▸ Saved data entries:
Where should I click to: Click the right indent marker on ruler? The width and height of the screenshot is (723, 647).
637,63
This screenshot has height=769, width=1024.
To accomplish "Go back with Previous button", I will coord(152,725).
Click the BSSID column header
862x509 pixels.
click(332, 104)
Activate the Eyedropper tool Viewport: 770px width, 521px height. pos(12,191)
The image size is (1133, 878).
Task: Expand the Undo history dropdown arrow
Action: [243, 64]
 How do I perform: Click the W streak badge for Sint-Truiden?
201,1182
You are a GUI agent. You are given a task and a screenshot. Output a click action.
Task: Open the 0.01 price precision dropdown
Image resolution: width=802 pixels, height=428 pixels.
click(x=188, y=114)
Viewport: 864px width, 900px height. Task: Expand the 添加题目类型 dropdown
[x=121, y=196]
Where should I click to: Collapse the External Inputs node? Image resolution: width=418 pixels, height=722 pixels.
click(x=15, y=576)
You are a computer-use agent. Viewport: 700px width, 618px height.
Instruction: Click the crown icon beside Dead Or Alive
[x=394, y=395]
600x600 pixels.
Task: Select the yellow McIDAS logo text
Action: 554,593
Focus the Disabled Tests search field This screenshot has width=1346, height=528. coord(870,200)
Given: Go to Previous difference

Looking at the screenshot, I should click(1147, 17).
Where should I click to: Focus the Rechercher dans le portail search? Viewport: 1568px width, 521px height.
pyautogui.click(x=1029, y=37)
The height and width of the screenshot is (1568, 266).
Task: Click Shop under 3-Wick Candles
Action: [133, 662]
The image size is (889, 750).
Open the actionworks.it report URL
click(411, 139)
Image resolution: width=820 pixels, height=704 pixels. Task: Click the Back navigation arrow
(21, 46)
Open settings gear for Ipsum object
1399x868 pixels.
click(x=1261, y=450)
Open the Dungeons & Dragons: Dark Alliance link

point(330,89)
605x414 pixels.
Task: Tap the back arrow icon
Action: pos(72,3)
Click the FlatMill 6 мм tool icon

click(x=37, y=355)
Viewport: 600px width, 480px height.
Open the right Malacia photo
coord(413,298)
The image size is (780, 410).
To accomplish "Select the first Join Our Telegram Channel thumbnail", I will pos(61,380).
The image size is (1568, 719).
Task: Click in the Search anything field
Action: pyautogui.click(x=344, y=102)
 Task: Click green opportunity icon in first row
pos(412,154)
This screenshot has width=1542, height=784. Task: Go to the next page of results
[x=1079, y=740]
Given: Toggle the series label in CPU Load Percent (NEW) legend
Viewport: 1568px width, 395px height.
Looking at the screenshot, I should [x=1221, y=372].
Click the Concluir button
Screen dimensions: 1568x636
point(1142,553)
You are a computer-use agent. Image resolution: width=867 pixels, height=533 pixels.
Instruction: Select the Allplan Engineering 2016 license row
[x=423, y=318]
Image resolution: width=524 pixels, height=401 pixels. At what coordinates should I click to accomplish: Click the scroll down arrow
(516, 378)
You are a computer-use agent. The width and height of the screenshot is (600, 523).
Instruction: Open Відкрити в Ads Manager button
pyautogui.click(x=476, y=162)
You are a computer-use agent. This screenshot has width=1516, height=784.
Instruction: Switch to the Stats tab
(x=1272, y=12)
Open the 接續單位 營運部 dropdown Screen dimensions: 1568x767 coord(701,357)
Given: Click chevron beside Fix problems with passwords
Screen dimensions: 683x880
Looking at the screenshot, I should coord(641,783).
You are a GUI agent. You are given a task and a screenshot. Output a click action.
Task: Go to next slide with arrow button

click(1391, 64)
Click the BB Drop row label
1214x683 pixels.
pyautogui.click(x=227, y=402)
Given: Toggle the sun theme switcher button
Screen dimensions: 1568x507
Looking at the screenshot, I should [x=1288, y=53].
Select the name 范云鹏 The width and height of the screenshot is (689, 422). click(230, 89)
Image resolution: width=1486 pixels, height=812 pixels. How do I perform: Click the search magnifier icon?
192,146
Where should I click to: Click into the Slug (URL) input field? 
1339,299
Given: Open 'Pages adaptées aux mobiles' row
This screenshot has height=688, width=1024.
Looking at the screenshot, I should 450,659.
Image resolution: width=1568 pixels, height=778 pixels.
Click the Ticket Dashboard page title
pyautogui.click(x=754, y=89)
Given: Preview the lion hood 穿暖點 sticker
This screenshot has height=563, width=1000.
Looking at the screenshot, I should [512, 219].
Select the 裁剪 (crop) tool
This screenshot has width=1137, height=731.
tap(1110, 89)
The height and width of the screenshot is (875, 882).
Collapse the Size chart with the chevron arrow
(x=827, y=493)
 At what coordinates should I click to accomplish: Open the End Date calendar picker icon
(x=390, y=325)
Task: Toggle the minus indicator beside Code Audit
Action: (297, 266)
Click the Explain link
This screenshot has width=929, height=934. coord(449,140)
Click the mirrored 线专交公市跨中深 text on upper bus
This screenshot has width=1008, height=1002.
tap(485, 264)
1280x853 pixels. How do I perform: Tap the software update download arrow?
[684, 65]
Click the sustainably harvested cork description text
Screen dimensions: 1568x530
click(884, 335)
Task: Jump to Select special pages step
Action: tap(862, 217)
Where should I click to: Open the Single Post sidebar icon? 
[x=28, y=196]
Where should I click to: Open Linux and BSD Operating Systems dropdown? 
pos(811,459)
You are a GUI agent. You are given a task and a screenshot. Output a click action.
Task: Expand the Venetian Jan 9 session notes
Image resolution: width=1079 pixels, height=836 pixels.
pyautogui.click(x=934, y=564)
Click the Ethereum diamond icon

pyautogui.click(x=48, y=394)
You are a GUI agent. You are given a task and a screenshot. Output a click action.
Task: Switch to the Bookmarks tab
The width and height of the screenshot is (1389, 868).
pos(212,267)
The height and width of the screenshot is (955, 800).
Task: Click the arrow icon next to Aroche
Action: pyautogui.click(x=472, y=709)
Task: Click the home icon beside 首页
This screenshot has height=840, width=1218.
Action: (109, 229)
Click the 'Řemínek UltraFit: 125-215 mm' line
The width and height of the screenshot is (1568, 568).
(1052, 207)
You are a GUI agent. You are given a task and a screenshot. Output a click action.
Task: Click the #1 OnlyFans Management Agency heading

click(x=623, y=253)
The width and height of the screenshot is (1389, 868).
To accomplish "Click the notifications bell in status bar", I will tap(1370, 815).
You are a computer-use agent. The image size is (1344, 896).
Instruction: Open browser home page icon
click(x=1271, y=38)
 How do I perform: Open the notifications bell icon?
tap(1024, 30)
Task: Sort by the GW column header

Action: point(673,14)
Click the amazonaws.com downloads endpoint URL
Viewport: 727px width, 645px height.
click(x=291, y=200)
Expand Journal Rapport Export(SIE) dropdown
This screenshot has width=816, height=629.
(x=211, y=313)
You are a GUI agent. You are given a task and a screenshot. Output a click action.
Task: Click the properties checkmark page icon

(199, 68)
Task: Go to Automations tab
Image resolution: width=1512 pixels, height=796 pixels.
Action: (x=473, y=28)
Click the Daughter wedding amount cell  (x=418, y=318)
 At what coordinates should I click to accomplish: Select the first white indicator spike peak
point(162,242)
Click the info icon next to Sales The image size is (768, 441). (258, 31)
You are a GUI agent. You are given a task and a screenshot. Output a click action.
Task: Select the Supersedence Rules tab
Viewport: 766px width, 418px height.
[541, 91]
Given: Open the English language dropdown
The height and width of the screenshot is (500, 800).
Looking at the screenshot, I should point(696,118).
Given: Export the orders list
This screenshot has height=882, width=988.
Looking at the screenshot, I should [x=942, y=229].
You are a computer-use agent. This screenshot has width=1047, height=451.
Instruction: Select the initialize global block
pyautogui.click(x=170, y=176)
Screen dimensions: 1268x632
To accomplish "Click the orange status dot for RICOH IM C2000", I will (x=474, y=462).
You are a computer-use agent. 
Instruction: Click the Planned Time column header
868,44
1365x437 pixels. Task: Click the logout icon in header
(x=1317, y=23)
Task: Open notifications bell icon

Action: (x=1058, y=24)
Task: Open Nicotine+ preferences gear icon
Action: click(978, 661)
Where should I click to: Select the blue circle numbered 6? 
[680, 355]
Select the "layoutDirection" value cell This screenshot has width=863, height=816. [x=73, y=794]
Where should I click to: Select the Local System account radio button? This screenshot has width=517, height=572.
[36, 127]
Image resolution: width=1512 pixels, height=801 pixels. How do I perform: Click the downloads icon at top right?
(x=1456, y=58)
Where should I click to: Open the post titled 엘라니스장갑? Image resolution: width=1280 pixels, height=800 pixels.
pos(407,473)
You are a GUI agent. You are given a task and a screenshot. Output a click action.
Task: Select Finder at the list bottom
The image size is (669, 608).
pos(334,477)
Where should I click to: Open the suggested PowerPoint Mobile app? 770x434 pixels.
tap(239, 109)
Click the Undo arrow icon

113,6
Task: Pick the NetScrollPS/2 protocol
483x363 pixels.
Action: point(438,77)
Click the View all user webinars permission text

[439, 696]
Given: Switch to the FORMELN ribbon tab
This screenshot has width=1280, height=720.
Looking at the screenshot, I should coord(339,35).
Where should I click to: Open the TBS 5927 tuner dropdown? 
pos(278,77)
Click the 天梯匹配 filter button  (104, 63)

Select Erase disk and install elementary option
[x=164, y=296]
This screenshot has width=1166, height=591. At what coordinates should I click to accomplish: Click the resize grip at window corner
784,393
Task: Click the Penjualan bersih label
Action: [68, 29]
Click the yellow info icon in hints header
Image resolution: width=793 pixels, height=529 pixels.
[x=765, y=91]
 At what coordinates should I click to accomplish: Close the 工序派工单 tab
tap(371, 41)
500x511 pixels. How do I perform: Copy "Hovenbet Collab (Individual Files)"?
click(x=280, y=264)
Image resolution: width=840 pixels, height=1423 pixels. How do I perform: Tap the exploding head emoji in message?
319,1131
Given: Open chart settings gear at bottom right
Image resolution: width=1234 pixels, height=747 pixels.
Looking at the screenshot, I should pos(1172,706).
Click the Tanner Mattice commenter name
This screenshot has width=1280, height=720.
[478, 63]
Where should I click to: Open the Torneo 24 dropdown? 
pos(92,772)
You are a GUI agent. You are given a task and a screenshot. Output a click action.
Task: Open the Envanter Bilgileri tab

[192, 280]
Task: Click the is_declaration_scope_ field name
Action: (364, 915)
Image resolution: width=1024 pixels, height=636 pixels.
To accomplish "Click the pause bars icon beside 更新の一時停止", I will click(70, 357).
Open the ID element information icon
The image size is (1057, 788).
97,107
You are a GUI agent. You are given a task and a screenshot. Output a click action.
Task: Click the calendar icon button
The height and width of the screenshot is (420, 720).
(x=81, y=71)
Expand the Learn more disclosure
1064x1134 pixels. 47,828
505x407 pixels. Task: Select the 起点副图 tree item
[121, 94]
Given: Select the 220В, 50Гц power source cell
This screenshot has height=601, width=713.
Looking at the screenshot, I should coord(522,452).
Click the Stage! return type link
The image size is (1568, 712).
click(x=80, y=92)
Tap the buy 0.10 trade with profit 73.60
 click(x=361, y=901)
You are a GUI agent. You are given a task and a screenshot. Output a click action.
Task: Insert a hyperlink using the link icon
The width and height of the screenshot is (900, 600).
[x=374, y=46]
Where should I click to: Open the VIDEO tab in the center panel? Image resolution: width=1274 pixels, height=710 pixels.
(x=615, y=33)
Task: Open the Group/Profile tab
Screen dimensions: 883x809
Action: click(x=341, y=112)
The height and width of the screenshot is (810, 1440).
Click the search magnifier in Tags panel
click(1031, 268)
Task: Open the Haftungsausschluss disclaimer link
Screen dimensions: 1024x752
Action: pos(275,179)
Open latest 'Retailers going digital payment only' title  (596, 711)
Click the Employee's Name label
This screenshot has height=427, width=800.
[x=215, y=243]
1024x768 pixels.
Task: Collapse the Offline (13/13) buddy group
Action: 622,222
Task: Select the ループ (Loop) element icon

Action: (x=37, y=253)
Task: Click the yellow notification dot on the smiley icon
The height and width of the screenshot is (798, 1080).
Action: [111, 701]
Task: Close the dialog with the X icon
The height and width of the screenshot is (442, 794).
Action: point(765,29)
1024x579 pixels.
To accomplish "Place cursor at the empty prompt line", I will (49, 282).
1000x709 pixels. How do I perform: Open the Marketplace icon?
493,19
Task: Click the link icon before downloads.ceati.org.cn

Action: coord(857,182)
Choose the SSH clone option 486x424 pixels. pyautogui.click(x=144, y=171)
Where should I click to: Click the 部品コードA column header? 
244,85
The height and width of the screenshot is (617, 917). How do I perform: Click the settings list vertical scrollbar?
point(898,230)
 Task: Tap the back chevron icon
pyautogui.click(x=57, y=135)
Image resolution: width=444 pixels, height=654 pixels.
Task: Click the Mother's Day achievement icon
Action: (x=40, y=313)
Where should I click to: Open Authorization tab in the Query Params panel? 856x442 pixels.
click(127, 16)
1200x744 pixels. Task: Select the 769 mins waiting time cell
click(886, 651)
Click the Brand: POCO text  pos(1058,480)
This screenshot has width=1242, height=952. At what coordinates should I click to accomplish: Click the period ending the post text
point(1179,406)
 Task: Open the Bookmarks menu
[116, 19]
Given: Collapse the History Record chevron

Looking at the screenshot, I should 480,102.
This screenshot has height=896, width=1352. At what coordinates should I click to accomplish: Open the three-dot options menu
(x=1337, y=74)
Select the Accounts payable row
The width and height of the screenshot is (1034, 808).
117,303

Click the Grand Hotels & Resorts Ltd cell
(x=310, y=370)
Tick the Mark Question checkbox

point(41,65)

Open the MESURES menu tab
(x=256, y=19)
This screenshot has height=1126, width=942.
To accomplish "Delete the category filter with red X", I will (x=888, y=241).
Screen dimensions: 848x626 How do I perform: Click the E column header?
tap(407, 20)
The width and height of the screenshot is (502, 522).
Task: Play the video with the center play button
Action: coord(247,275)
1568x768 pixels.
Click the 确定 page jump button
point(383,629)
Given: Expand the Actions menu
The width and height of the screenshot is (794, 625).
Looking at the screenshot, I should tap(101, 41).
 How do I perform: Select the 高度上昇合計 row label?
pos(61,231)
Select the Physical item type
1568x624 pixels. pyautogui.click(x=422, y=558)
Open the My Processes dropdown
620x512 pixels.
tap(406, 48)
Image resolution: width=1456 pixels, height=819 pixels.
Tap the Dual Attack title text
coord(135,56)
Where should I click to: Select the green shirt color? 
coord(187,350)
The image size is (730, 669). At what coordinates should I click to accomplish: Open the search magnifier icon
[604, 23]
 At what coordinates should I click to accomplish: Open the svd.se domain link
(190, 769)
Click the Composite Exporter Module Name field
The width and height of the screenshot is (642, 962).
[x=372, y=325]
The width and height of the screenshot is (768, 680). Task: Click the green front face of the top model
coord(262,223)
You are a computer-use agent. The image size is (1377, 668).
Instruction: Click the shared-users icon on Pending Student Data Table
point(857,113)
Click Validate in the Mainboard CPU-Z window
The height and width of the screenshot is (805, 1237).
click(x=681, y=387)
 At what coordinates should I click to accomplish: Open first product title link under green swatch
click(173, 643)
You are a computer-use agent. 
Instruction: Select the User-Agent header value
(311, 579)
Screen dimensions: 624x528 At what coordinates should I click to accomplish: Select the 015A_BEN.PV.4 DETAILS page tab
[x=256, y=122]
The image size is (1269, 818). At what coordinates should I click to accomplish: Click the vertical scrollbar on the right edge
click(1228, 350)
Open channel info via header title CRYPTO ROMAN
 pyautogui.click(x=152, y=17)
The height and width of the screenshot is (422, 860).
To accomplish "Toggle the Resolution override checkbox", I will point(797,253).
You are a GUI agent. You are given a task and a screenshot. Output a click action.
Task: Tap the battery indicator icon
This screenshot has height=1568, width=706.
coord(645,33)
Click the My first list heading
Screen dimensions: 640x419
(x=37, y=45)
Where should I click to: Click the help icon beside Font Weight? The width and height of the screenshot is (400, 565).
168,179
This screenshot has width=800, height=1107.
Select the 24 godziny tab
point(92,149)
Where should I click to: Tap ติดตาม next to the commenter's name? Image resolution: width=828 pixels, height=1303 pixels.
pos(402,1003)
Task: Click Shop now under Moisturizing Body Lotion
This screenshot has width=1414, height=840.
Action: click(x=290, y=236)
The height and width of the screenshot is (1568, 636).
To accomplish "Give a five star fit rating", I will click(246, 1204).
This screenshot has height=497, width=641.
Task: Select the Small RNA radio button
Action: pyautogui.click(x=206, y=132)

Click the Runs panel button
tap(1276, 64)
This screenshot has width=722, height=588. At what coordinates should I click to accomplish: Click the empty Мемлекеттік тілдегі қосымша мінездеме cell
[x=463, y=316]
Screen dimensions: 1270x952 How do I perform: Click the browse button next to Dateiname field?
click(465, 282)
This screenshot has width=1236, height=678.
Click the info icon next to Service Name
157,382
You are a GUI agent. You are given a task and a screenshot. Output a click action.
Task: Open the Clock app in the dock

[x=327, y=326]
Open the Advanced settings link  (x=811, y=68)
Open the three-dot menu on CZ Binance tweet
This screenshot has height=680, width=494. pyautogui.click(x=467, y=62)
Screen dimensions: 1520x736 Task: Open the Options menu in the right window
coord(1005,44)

▸ AIM OF THE EXERCISE: Your answer should consist only of the lines from the one with "The height and width of the screenshot is (422, 860)." through the end of the data above, reproduced exactly.

▸ SOLUTION TO THIS EXERCISE:
The height and width of the screenshot is (422, 860).
To accomplish "Toggle the Resolution override checkbox", I will point(797,253).
You are a GUI agent. You are given a task and a screenshot. Output a click action.
Task: Tap the battery indicator icon
This screenshot has height=1568, width=706.
coord(645,33)
Click the My first list heading
Screen dimensions: 640x419
(x=37, y=45)
Where should I click to: Click the help icon beside Font Weight? The width and height of the screenshot is (400, 565).
168,179
This screenshot has width=800, height=1107.
Select the 24 godziny tab
point(92,149)
Where should I click to: Tap ติดตาม next to the commenter's name? Image resolution: width=828 pixels, height=1303 pixels.
pos(402,1003)
Task: Click Shop now under Moisturizing Body Lotion
This screenshot has width=1414, height=840.
Action: click(x=290, y=236)
The height and width of the screenshot is (1568, 636).
To accomplish "Give a five star fit rating", I will click(246, 1204).
This screenshot has height=497, width=641.
Task: Select the Small RNA radio button
Action: pyautogui.click(x=206, y=132)

Click the Runs panel button
tap(1276, 64)
This screenshot has width=722, height=588. At what coordinates should I click to accomplish: Click the empty Мемлекеттік тілдегі қосымша мінездеме cell
[x=463, y=316]
Screen dimensions: 1270x952 How do I perform: Click the browse button next to Dateiname field?
click(465, 282)
This screenshot has width=1236, height=678.
Click the info icon next to Service Name
157,382
You are a GUI agent. You are given a task and a screenshot. Output a click action.
Task: Open the Clock app in the dock

[x=327, y=326]
Open the Advanced settings link  (x=811, y=68)
Open the three-dot menu on CZ Binance tweet
This screenshot has height=680, width=494. pyautogui.click(x=467, y=62)
Screen dimensions: 1520x736 Task: Open the Options menu in the right window
coord(1005,44)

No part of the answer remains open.